Download or read book Roman Law and the Origins of the Civil Law Tradition written by George Mousourakis. This book was released on 2014-12-02. Available in PDF, EPUB and Kindle. Book excerpt: This unique publication offers a complete history of Roman law, from its early beginnings through to its resurgence in Europe where it was widely applied until the eighteenth century. Besides a detailed overview of the sources of Roman law, the book also includes sections on private and criminal law and procedure, with special attention given to those aspects of Roman law that have particular importance to today's lawyer. The last three chapters of the book offer an overview of the history of Roman law from the early Middle Ages to modern times and illustrate the way in which Roman law furnished the basis of contemporary civil law systems.

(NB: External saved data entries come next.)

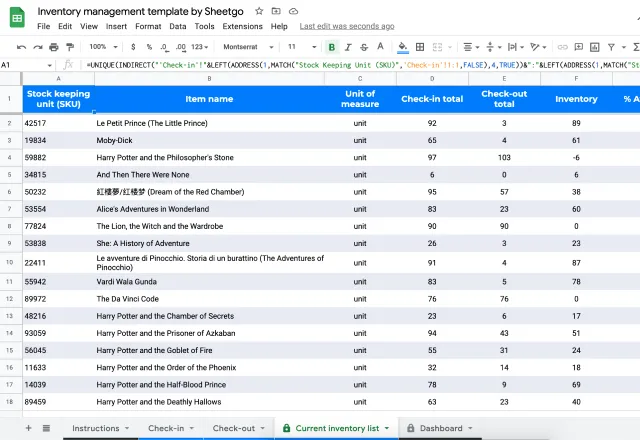The height and width of the screenshot is (440, 640).
Task: Open the fill color picker
Action: coord(402,46)
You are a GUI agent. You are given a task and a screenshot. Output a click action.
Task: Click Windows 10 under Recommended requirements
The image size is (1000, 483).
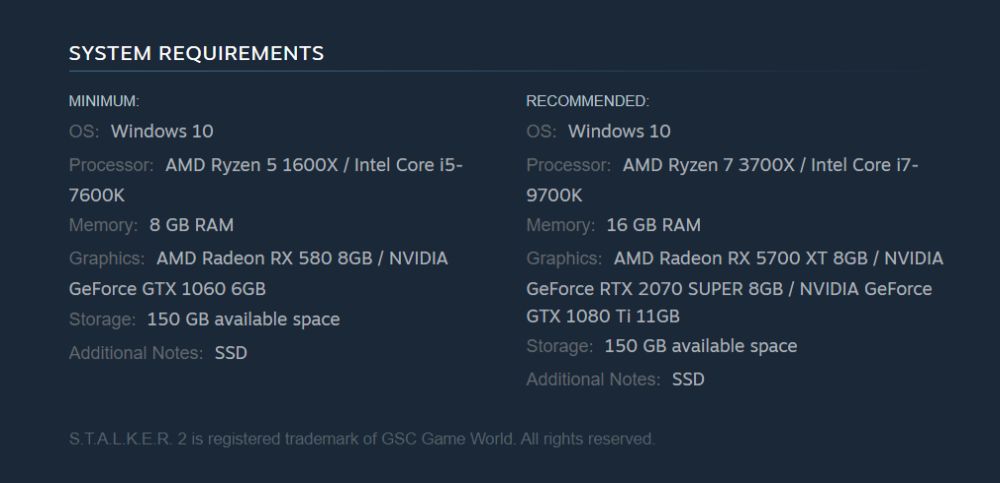click(619, 131)
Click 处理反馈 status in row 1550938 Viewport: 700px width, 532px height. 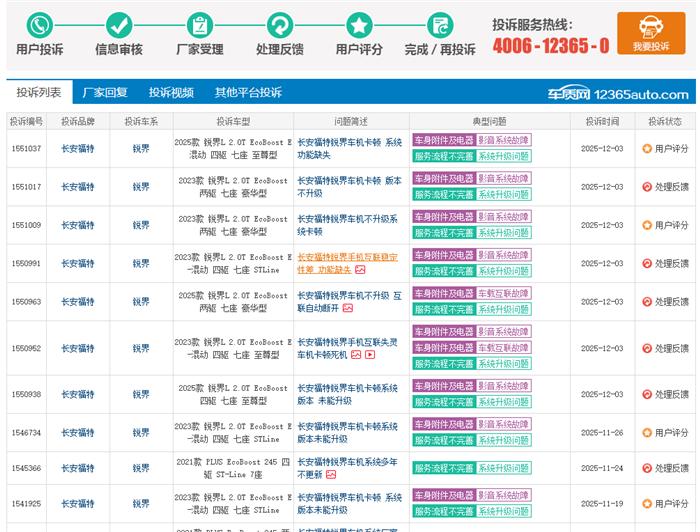pyautogui.click(x=665, y=395)
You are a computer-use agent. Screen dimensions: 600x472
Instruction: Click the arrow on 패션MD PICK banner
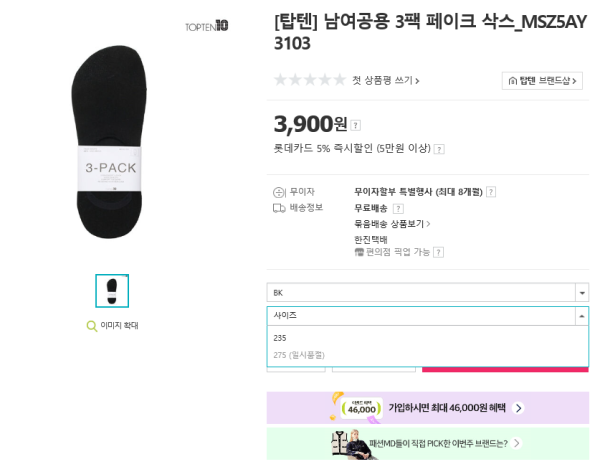[x=517, y=443]
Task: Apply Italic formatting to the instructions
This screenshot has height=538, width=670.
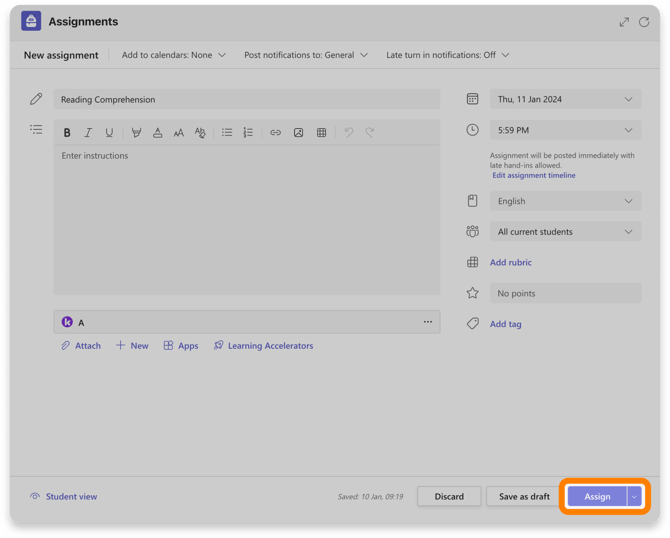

In this part, special attention is given to the factors that warranted the revival and subsequent reception of Roman law as the ‘common law’ of Continental Europe. Combining the perspectives of legal history with those of social and political history, the book can be profitably read by students and scholars, as well as by general readers with an interest in ancient and early European legal history. The civil law tradition is the oldest legal tradition in the world today, embracing many legal systems currently in force in Continental Europe, Latin America and other parts of the world. Despite the considerable differences in the substantive laws of civil law countries, a fundamental unity exists between them. The most obvious element of unity is the fact that the civil law systems are all derived from the same sources and their legal institutions are classified in accordance with a commonly accepted scheme existing prior to their own development, which they adopted and adapted at some stage in their history. Roman law is both in point of time and range of influence the first catalyst in the evolution of the civil law tradition.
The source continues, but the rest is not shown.